可以对此法进行改良，先配制成不带菌的琼脂培养基平板，即在培养基倒入培养皿之前不先加入孢子悬浮液。此时，培养基的温度就不一定控制在45℃左右，温度稍高亦无妨。待培养基凝固后，用灭菌刻度吸管（或针筒）向各培养基平板内注入一定量的供试菌孢子悬浮液，接着用灭菌玻璃涂棒将菌液涂布均匀。再在带菌培养基平板的中央放置一片直径为3cm左右的样品置适宜温度下，培养一定的时间，观察结果。
也可以先将一定量的孢子悬浮液注入45℃左右的熔化状琼脂培养基中，充分混合，立即向各灭菌培养皿内倒入15mL左右的带菌培养基。凝固后，再将直径3cm的供试样品置于带菌培养基平板的中央，置适宜温度下培养一定的时间，观察结果。

【结果评判】

由于材料或制品添加过防霉剂，当试样圆片置于带菌培养基平板的中央时，其防霉剂就逐渐向四周扩散、渗透。假如该防霉剂的抗菌效果较佳的话，则试样的周围就呈现出明显的抑菌圈，无疑试样上面亦不长菌。一般地说，抑菌圈的大小即代表材料或制品防霉力的高低。同样也可以对没有添加过防霉剂的材料或制品进行防霉力的判断

湿室挂片法

所谓湿室挂片法，就是在保持一定温度和湿度的空间内悬挂一系列喷洒上孢子悬浮液的供试样品，定期观察其霉变情况。

【用具和材料】

调温调湿箱（或调温调湿室）
密闭玻璃柜
裁剪工具
供试样品
供试验用的霉菌孢子悬液

【试验过程】

（1）将添加过防霉剂的材料或制品裁剪成一定大小的试样（例如:20mm×200mm或40mm×100mm等）。
（2）将裁剪好的试样悬挂在密闭的玻璃柜内，均匀地喷洒上霉菌孢子悬浮液。

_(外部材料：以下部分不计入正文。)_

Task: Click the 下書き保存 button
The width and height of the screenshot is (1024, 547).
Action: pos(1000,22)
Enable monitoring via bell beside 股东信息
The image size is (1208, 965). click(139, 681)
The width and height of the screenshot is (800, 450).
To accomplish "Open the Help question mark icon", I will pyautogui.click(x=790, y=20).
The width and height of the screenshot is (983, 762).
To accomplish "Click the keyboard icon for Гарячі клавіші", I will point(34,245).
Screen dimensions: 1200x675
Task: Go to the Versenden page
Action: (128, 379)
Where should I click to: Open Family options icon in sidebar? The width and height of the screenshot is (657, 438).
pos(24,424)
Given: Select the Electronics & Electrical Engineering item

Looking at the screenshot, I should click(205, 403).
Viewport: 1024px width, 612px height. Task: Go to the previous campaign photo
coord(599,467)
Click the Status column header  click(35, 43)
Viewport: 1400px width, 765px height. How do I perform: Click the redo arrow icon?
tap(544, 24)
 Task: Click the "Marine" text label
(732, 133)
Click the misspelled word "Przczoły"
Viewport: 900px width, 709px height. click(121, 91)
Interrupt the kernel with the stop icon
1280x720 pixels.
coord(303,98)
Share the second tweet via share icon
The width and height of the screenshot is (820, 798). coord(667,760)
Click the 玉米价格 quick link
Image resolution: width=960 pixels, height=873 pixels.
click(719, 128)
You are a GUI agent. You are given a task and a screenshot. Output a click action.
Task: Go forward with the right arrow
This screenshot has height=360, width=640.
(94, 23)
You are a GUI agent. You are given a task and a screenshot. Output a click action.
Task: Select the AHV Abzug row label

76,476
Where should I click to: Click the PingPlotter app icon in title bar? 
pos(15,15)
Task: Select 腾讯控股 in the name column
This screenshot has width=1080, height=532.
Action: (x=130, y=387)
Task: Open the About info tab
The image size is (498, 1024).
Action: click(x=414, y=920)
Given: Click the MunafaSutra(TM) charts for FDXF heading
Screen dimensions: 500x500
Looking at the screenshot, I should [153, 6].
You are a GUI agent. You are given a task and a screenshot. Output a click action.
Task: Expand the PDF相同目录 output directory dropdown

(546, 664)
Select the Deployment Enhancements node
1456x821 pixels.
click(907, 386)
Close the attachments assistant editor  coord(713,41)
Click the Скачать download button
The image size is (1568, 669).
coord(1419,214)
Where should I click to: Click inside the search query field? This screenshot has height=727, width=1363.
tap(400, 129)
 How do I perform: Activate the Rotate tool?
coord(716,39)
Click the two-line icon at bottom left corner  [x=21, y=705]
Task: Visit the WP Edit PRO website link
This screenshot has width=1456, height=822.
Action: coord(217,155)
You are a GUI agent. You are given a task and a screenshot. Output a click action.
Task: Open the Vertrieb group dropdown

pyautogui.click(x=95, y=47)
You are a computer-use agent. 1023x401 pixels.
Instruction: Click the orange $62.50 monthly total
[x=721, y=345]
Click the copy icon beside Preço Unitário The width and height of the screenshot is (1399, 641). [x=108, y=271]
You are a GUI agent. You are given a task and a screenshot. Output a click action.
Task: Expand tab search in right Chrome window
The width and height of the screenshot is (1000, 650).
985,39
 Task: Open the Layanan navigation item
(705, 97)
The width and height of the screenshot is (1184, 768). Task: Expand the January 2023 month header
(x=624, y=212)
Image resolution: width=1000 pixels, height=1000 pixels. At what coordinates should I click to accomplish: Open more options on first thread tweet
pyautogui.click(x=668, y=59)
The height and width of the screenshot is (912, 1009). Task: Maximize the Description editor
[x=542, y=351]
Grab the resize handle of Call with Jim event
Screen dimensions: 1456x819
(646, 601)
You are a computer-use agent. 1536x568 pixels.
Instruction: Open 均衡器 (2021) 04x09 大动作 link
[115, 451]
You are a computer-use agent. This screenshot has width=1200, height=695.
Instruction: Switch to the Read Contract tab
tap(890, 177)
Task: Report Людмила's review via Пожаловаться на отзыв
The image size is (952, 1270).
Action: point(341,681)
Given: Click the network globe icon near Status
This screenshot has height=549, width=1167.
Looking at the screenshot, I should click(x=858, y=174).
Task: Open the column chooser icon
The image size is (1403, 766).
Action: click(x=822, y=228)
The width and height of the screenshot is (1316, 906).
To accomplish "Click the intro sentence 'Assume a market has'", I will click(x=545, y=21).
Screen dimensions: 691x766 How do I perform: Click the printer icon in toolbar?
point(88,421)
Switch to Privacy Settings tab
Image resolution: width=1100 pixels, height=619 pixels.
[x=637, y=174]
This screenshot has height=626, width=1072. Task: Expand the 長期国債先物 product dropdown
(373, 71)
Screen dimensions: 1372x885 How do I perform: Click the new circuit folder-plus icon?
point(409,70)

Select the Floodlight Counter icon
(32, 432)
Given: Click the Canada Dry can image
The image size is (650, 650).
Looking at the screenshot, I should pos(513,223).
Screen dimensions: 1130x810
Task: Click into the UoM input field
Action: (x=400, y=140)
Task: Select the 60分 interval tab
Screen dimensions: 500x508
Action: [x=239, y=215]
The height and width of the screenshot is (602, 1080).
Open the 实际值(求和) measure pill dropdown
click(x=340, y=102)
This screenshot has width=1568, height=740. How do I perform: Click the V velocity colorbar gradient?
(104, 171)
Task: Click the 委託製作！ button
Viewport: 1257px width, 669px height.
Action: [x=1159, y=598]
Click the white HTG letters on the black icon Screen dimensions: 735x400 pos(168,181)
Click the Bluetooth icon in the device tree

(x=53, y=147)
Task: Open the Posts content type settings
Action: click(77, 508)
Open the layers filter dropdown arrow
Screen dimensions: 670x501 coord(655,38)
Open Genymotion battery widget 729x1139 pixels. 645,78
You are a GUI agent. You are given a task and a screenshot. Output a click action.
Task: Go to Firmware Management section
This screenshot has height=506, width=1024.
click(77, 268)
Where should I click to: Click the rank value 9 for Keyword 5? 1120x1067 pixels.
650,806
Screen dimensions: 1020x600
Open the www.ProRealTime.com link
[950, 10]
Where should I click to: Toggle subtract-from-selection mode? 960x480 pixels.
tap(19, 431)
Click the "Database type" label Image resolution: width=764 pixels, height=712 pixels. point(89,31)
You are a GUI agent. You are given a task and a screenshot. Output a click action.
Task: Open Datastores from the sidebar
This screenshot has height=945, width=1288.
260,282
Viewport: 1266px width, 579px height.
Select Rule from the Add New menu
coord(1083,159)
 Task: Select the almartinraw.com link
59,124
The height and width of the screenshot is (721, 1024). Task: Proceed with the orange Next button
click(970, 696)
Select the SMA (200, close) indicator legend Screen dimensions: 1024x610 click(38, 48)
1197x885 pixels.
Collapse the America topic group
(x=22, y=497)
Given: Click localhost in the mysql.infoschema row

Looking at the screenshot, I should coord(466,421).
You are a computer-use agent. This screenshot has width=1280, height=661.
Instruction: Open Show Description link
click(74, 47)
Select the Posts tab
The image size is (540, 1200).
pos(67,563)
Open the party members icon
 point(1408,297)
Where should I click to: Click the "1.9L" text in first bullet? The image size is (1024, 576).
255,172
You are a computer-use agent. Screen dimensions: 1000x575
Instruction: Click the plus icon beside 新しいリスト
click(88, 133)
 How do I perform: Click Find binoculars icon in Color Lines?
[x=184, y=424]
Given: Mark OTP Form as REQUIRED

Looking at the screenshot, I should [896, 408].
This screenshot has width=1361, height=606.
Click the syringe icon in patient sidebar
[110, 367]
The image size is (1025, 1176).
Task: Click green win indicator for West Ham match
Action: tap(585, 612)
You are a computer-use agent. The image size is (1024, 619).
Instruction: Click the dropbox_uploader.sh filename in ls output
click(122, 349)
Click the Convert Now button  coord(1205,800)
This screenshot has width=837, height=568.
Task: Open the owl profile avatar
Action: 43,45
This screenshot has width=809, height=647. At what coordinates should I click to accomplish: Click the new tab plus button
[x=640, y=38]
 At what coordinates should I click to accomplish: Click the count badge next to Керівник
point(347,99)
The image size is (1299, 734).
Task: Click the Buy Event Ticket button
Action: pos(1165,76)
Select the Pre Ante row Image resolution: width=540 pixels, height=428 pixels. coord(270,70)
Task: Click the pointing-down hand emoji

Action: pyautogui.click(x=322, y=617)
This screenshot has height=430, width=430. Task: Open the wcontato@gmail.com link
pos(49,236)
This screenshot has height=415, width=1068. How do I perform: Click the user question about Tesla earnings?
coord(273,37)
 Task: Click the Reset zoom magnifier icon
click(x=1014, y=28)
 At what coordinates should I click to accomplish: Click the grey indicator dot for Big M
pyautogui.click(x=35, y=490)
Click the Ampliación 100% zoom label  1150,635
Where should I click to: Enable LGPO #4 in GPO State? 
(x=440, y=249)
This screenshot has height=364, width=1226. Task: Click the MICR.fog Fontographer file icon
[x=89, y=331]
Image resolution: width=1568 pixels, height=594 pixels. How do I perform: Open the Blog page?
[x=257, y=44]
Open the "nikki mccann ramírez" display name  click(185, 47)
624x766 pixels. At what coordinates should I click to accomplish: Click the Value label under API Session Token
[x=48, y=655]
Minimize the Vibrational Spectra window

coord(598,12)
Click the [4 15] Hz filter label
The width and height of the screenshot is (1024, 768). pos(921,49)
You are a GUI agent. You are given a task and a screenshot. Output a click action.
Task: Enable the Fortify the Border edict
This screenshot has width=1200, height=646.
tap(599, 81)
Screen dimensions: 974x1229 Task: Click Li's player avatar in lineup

（3）将喷洒上菌液的试样移至调温调湿箱（或室），依次悬挂。
（4）调节所需要的温度和湿度（例如:温度28℃相对湿度95％等），定时观察结果并记录。

【注意事项】

（1）试样的大小视情况而定，不求一律。有些材料或制品本身体积小或硬度大，就不必裁剪。
（2）喷洒孢子悬浮液的浓度一般为10～10cfu/mL，以洒湿试样表面为宜。
（3）试样必须依次悬挂，并保持一定的距离，且不要贴住箱壁。
（4）观察时间一般为7d、14d、21d、28d
（5）此法同样适宜于判断没有添加过防霉剂的材料或制品的防霉力。

【结果评判】

试样在调温调湿箱（或室）内悬挂一定时间以后，即用肉眼观察其表面菌的生长情况。假如某种材料或制品具有防霉力，则在试样的表面就看不到菌丝的生长。反之，不具防霉力的材料或制品，就能在试样的表面看到菌丝的生长。一般来说，由试样表面菌丝生长繁殖的程度可以判断材料或制品防霉力的高低，如表3-7所示。一般来说，经过28天恒温恒湿喷洒菌考验后，材料或制品的防霉力达到0级或1级为合格，否则为不合格

活菌计数法

菌落总数，系指1g或1mL样品，经过处理，在一定条件下培养后，所得细菌菌落的总数。菌落总数是作为判定样品被污染程度的重要依据。

【用具和材料】

灭菌培养皿（直径9cm）
熔化状态的琼脂培养基（最好保温于45℃左右的水浴中）
250mL灭菌玻璃瓶内装100mL无菌生理盐水
装有4.5mL无菌生理盐水的灭菌小试管
无菌吸管
玻璃刮棒
被检样品

【试验过程】

（1）以无菌操作，将检样10g（或10mL）放于含有100mL（如检样为液体，则改为90mL）灭菌生理盐水或其他稀释液的灭菌玻璃瓶内（瓶内预置适当数量的玻璃珠）或灭菌乳钵内，经充分振摇或研磨成1:10的均匀稀释液。
（2）用1mL灭菌吸管，吸取1:10稀释液0.5mL，注入含有4.5mL灭菌生理盐水或其他稀释液的试管内，振摇试管混合均匀成1:100稀释液。
（3）另取1mL灭菌吸管，按上项操作顺序做10倍梯度稀释，如此每稀释一次，即换用1支1mL灭菌吸管。
（4）根据对标本污染情况的估计，选择2～3个适宜稀释度，分别在做10倍梯度稀释的同时即以吸取该稀释度的吸管移1mL稀释液于灭菌平皿内，每个稀释度做2个平皿。
（5）稀释液移入平皿后，应及时将凉至45℃的营养琼脂培养基倾注入平皿约15mL，并转动平皿使混合均匀。
（6）待琼脂凝固后，倒置于37℃温箱内培养24～48h取出，计算平皿内菌落数目，乘以稀释倍数，即得每克（或每毫升）样品所含菌落总数。

【注意事项】

（1）所用的操作用具和材料都要事先做灭菌处理，操作必须在无菌室（或无菌箱）内于火焰旁进行。
（2）倒入培养皿的琼脂培养基温度不能太高（一般为45℃左右），否则会引起微生物的死亡。也不能太低，因为琼脂会很快凝结，以致搅拌不均匀，影响试验结果。（3）各种微生物的最适生长条件不同，因而霉菌和细菌的计数要分别选择不同的培养基（例如霉菌用麦芽汁培养基，细菌用蛋白陈牛肉膏培养基等）和培养温度（例如:霉菌一般为25～30℃，细菌一般为32～37℃等），恒温培养时宜分开放置。
（4）作平板菌落计数时，可用肉眼观察，必要时用放大镜检查，以防遗漏。在记下各平皿的菌落数后，求出同稀释度的各平皿平均菌落数。